# MATERIAL PROVIDED
|---|

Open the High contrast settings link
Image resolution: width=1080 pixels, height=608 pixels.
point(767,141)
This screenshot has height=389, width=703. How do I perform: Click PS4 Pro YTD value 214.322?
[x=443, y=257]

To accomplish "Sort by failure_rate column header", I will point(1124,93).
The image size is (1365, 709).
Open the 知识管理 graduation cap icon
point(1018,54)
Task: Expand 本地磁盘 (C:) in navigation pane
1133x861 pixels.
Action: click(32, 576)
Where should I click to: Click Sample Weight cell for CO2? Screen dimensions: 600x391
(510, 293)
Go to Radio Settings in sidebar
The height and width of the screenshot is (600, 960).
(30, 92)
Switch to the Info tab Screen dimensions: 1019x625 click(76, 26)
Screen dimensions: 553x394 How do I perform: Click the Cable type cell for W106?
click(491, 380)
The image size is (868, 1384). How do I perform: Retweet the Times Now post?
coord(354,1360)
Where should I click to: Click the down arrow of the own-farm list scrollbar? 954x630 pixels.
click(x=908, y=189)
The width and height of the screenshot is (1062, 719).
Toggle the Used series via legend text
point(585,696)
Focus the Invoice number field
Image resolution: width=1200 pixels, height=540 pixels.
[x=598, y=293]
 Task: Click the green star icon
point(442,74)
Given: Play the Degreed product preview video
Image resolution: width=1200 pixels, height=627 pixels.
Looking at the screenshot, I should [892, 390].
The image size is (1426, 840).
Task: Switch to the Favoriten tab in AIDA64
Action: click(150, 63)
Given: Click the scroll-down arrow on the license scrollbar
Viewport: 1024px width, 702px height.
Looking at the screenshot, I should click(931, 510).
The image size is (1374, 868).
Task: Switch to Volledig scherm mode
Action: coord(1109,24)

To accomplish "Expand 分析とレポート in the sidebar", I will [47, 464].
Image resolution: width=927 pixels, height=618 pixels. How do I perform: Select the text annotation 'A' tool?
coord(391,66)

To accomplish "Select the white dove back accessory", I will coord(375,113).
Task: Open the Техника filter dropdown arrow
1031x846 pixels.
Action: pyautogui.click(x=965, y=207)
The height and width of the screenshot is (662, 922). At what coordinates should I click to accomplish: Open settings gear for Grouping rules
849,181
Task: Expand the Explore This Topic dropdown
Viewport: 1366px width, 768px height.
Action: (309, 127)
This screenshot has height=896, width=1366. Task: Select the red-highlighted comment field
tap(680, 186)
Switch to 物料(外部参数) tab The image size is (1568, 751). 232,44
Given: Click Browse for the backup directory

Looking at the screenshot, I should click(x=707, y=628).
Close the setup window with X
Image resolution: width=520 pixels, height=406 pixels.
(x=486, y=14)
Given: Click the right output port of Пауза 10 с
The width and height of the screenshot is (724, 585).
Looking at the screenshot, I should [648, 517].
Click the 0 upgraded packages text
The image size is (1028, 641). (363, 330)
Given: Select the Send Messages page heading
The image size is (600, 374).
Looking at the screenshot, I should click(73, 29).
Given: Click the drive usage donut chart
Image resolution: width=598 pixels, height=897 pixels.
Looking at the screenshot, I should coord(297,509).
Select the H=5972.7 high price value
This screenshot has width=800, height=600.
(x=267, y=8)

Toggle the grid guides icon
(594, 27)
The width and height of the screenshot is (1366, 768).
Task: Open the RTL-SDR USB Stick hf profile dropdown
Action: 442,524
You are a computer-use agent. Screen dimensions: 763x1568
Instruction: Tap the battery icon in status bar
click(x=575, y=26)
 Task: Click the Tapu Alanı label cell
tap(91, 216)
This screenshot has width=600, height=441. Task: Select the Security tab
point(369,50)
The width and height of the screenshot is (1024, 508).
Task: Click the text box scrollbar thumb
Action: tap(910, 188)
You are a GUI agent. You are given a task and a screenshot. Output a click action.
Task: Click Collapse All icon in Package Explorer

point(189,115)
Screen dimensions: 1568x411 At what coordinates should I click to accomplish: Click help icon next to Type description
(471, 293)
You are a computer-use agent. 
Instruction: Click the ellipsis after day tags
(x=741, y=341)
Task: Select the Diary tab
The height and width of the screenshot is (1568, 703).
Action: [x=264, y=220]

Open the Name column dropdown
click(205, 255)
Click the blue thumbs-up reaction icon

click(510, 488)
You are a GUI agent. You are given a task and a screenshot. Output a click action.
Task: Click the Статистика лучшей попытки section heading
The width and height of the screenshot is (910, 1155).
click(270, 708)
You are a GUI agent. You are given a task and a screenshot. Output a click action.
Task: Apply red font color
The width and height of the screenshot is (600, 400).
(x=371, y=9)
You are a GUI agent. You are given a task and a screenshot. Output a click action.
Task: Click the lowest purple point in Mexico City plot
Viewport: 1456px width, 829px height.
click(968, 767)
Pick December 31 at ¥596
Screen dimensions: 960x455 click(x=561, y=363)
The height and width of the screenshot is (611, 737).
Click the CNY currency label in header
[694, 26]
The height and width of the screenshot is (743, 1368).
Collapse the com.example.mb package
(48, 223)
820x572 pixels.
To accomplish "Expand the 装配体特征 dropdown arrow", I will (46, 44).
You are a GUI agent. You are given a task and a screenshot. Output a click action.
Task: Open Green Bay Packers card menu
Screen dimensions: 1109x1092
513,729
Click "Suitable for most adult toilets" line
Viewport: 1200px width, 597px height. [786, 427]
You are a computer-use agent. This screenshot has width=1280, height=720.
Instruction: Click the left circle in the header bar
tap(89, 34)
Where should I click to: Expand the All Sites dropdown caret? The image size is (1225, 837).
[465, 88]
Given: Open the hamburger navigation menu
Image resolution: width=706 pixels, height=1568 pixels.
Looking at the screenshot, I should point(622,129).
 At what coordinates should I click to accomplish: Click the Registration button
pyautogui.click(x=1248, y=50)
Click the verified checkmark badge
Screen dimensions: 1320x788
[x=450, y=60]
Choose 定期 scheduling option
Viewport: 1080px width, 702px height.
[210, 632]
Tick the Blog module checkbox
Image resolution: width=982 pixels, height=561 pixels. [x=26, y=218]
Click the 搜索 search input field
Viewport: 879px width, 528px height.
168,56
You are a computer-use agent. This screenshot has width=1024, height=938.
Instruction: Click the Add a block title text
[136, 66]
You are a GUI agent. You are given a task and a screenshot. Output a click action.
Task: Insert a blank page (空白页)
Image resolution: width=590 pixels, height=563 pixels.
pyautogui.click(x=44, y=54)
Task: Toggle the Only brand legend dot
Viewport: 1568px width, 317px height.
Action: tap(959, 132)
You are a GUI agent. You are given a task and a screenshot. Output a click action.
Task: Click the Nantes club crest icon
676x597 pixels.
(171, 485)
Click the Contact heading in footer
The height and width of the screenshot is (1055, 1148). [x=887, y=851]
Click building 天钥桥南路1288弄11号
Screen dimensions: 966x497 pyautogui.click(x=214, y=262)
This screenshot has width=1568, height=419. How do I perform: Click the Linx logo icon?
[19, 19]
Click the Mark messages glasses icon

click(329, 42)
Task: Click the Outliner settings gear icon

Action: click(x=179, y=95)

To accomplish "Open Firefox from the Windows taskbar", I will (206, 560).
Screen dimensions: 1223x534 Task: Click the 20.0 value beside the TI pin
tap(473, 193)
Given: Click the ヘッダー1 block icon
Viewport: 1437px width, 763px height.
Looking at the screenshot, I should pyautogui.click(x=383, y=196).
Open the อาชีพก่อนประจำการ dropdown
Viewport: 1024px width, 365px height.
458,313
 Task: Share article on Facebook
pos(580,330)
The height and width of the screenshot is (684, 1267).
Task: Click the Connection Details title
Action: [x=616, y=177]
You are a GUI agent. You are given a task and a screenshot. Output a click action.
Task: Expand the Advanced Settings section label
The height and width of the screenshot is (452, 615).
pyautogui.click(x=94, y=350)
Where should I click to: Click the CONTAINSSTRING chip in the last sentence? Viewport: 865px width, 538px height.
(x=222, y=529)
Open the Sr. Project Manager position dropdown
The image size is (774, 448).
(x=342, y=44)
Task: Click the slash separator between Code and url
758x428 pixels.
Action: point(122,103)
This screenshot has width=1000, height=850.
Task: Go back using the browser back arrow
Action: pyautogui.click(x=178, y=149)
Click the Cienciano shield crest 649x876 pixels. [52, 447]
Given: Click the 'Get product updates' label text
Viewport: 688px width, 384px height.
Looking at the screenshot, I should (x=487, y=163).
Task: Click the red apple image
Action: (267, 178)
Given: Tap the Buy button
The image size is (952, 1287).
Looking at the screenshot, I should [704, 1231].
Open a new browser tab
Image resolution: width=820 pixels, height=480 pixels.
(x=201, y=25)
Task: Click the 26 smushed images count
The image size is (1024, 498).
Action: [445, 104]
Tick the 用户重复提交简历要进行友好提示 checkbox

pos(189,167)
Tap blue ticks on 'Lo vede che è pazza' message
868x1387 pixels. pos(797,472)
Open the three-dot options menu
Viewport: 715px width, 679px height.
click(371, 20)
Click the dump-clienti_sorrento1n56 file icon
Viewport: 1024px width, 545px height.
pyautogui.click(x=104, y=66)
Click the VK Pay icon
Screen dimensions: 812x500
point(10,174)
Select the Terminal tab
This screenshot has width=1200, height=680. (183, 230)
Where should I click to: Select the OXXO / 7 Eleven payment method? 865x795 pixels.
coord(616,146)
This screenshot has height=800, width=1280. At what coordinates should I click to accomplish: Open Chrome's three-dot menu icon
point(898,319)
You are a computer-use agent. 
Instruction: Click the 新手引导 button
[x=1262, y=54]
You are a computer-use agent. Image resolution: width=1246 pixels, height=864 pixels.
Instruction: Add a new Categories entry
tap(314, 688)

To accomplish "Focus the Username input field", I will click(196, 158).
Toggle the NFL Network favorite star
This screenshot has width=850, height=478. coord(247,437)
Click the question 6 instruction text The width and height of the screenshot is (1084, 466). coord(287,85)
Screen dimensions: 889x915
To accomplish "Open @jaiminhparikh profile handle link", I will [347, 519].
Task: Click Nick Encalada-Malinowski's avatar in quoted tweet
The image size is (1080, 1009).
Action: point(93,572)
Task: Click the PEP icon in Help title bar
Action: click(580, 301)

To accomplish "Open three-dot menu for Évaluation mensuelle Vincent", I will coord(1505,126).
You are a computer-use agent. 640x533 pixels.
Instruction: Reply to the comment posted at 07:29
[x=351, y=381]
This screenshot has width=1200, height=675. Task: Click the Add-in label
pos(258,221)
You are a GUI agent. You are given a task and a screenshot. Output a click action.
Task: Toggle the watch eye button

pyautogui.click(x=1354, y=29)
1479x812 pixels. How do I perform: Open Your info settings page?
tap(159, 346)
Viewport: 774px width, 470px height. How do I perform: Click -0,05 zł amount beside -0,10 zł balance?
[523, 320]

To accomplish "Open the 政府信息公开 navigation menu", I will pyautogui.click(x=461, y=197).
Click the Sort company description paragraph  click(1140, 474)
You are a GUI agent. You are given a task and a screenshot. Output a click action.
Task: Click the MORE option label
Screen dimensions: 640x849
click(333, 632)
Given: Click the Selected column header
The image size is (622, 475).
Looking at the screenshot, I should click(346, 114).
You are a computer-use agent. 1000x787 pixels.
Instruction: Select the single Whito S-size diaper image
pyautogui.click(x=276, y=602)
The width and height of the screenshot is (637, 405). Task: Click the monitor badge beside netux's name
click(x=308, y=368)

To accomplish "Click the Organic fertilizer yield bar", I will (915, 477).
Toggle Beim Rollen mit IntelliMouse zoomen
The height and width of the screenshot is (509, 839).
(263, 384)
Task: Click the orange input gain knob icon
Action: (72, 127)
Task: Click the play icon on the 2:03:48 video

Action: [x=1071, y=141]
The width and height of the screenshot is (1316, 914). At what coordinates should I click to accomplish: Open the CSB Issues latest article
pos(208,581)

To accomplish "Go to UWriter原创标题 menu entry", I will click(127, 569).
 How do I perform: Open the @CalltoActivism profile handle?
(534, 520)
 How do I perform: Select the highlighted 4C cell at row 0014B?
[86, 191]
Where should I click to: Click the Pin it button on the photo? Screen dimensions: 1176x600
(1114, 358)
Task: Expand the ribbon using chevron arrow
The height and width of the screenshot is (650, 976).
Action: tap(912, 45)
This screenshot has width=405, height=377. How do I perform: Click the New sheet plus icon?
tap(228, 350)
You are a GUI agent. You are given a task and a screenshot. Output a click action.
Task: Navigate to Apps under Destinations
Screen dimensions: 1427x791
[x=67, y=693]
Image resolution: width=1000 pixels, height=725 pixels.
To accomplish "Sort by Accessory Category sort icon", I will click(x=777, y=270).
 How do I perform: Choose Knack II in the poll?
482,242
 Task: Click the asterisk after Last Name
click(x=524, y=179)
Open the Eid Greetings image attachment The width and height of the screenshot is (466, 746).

|---|

Counting only lines that contain the string "crest", say how many appear in the listing above, with the number as the entire reply.

2